Depending on the negative sampling parameter, the training set can also have more pairs, where the second word is chosen at random.

See section 2 of another paper of Mikolov et al https://arxiv.org/pdf/1310.4546.pdf and the original source code https://code.google.com/archive/p/word2vec/.

Edit:

OK, I've looked at the paper and the code I suggested above. I think they contain all the information to correctly answer your question.

My (wrong) answer above was based on a simplification of the method. Actually softmax is only discussed as a simpler and slower alternative to hierarchical softmax. Pure softmax over all dictionary words does not seem to be used in the original word2vec implementation.

I think the correct answer is that Skip-gram learns to maximize the log-likelihood of the "Hierarchical Softmax" probability given in formula (3) of the paper (which I gave a link to) over the pairs of nearby words.

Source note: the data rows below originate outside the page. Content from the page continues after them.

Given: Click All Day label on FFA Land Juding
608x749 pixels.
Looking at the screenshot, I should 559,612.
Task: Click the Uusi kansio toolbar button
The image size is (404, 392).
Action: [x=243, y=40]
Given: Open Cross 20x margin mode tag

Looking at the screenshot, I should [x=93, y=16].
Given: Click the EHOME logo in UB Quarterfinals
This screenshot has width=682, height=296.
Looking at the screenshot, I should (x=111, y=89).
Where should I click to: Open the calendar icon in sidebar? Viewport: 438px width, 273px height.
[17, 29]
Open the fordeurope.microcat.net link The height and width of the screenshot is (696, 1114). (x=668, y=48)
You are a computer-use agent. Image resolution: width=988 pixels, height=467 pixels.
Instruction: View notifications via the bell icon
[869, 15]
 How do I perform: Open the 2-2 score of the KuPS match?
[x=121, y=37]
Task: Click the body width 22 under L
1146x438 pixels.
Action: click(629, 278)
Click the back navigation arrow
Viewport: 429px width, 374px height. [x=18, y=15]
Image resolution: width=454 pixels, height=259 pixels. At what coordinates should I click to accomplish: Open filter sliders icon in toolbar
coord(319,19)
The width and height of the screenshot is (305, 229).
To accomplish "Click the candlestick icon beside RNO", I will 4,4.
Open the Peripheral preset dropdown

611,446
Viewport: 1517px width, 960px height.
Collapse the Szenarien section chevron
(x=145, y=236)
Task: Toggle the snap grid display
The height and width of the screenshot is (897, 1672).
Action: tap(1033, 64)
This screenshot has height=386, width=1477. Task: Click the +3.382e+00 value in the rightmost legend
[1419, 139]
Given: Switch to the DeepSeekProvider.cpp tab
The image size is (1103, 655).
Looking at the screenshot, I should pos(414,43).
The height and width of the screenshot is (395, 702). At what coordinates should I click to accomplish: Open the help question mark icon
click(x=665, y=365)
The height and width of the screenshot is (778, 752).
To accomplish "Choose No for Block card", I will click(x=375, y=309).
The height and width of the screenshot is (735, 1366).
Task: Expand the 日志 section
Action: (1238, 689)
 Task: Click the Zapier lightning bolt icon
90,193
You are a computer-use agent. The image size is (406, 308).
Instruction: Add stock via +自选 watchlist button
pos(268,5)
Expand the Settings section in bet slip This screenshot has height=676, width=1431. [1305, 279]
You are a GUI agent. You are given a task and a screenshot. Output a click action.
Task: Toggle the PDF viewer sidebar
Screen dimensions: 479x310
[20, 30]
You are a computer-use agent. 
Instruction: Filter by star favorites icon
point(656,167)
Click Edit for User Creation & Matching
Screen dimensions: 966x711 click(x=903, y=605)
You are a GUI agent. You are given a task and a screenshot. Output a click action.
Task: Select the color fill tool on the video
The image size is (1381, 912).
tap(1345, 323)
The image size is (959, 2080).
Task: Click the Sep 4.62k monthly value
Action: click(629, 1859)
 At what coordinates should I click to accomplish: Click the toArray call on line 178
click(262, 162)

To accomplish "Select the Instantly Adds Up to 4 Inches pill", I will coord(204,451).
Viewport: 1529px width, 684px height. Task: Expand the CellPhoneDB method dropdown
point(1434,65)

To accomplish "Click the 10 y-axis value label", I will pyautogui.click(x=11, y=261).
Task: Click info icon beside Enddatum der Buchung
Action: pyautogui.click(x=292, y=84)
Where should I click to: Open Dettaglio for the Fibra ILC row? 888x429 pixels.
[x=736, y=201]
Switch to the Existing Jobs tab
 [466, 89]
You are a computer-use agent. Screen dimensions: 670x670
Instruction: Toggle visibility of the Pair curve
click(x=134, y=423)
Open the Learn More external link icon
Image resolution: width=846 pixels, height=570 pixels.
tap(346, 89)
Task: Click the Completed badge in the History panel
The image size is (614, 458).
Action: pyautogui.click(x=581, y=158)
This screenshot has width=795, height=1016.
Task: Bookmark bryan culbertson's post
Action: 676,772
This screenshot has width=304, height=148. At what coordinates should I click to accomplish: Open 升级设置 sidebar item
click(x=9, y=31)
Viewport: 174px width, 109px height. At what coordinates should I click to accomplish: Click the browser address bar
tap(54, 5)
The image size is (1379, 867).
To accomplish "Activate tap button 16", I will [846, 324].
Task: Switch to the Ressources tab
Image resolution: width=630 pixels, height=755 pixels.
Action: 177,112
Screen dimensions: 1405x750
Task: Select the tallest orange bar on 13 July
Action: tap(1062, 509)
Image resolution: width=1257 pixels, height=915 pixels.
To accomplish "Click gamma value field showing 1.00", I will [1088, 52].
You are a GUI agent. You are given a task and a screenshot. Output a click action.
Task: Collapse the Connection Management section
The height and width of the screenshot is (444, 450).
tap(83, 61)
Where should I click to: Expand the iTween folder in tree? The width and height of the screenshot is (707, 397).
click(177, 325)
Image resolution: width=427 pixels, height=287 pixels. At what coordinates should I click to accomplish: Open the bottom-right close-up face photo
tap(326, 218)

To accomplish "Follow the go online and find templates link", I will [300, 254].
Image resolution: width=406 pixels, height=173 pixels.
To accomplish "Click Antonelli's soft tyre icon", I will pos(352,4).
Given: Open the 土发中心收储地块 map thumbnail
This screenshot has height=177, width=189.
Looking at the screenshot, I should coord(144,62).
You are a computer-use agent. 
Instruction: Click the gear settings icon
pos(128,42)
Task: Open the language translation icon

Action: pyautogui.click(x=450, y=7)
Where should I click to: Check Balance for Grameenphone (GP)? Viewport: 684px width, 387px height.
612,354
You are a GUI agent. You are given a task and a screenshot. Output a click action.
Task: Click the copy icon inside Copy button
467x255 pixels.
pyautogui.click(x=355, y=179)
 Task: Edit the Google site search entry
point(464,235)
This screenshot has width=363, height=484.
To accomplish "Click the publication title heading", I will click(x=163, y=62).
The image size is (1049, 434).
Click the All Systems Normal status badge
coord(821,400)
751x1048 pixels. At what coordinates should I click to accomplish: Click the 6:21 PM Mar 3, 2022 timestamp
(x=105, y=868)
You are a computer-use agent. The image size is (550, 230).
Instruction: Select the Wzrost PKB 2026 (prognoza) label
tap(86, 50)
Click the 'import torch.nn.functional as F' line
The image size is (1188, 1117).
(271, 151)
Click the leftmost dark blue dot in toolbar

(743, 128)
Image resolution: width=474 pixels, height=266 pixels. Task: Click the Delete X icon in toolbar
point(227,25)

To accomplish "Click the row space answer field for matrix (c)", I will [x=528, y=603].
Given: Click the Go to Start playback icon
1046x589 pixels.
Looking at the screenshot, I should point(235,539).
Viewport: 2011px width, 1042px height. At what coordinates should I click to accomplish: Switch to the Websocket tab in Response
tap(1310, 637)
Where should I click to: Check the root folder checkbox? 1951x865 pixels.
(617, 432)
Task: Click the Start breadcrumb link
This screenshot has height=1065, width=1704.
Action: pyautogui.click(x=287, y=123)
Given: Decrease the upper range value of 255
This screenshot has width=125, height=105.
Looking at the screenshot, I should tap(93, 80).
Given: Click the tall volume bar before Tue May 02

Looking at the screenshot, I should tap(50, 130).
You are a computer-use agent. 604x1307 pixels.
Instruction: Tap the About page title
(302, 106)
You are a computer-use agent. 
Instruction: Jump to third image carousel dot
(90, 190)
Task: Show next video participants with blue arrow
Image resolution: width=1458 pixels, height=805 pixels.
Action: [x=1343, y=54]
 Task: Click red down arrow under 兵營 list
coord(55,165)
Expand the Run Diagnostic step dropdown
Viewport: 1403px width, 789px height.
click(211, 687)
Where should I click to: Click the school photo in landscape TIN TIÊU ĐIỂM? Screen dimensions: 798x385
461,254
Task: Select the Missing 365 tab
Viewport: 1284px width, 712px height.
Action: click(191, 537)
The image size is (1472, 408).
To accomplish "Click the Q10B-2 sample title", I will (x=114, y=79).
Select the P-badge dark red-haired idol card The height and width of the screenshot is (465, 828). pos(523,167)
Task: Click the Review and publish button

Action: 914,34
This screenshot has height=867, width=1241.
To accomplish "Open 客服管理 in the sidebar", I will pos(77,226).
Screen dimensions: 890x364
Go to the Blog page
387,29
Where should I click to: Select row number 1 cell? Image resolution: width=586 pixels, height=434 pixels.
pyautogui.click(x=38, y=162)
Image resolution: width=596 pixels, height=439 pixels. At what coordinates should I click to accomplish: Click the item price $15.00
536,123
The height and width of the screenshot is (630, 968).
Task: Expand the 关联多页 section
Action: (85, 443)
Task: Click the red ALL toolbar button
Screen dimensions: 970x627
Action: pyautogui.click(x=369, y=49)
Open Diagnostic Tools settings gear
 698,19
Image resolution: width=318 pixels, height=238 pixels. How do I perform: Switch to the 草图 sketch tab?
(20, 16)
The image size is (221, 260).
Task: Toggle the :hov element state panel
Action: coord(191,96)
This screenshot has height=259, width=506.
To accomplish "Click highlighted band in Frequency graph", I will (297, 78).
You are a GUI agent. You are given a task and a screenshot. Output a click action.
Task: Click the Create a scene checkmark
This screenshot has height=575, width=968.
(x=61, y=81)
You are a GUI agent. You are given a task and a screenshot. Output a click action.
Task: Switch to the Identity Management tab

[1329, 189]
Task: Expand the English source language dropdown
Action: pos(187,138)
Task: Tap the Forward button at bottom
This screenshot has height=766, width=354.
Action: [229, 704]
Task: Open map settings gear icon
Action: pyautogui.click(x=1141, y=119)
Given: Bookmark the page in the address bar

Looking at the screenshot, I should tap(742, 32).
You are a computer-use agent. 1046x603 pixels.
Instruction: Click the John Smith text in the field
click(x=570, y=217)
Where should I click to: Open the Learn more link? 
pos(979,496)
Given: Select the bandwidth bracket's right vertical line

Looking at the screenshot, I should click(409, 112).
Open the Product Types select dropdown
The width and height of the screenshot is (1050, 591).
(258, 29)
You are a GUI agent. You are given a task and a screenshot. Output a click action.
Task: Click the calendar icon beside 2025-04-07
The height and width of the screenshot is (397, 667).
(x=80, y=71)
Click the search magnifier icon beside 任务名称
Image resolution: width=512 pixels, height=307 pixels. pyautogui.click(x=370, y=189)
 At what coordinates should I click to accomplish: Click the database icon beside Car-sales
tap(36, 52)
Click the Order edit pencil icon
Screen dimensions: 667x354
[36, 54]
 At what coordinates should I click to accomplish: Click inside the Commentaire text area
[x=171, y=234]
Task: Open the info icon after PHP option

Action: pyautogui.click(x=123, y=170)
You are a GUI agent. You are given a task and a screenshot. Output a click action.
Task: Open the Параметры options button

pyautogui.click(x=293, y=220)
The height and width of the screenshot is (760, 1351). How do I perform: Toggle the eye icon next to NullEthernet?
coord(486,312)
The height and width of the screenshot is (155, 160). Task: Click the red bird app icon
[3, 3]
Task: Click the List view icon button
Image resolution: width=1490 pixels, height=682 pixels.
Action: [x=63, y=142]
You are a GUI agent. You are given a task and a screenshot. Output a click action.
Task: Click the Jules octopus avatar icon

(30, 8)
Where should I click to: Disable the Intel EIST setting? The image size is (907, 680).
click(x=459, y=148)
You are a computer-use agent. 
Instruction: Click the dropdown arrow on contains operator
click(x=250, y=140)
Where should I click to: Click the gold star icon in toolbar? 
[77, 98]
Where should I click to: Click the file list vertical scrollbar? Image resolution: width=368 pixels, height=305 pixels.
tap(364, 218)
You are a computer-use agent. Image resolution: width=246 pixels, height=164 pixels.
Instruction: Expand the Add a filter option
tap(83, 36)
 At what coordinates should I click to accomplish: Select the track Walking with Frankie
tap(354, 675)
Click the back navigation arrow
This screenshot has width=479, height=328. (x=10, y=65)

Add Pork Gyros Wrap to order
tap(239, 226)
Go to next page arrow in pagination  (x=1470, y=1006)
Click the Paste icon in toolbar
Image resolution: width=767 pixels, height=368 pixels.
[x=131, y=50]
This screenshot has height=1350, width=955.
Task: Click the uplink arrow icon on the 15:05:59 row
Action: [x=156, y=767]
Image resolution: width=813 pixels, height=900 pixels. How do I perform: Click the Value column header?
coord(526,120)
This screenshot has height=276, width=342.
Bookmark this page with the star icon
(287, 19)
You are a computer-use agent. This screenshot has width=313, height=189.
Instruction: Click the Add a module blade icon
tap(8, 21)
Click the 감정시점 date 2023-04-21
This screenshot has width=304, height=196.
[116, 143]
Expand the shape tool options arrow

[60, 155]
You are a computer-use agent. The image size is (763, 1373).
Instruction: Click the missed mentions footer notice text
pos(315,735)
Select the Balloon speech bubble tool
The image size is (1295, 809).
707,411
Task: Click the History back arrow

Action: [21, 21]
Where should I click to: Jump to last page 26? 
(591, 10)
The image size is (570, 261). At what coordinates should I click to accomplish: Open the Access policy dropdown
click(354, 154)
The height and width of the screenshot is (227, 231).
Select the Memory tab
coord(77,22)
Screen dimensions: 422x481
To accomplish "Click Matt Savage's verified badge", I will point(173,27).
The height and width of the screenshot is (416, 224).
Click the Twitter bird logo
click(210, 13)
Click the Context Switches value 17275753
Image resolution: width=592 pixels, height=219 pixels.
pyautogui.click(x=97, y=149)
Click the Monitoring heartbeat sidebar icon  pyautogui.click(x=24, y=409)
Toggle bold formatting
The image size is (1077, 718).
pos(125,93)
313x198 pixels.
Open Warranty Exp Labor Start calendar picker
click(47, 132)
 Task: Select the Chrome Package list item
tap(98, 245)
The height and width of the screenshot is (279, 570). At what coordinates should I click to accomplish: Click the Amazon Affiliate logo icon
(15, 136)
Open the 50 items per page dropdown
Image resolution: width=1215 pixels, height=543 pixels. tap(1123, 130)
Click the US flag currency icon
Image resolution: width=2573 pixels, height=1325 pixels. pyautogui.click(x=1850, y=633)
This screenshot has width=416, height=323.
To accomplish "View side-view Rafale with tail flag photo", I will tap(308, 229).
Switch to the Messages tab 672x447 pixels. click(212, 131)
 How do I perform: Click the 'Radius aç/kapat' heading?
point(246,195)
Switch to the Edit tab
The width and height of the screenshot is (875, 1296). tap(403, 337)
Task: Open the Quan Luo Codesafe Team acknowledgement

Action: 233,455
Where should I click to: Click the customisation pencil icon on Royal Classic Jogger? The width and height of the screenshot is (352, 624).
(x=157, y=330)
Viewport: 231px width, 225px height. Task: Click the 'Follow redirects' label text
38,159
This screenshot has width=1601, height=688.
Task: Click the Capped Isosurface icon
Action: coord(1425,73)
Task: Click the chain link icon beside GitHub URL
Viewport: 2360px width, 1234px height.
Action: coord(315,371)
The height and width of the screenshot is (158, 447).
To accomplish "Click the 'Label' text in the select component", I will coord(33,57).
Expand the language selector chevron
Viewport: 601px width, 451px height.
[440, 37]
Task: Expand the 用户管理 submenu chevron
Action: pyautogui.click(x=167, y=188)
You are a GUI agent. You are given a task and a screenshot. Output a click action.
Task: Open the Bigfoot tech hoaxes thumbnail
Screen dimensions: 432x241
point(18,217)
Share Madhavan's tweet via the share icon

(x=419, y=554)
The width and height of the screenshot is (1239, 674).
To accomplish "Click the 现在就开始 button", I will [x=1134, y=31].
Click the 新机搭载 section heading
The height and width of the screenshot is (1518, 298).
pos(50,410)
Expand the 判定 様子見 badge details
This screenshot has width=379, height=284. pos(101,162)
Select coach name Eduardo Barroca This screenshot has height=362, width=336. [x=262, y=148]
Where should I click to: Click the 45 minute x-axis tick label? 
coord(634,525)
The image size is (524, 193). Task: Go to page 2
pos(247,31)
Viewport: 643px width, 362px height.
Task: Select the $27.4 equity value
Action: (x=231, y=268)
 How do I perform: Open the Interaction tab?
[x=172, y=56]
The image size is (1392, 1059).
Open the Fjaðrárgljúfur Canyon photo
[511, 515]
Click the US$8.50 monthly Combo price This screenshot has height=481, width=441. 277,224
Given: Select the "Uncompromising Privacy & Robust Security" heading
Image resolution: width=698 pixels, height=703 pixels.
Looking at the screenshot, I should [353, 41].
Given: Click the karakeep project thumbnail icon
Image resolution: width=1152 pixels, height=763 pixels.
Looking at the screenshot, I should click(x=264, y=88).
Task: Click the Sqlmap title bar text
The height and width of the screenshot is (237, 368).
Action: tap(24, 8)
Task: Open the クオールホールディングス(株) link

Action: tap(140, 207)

For a single data point the "Hierarchical Softmax" loss can be expressed as a sum of terms over nodes on the tree path leading from the root to the center word. Each of those terms looks like ordinary log loss (binary cross entropy), as in your item 4., but because the summing over the path in a tree, overall it is certainly more complicated than your 4.

If negative sampling is turned on, the method just adds (4) from the paper to the loss. This would be almost exactly like your item 4.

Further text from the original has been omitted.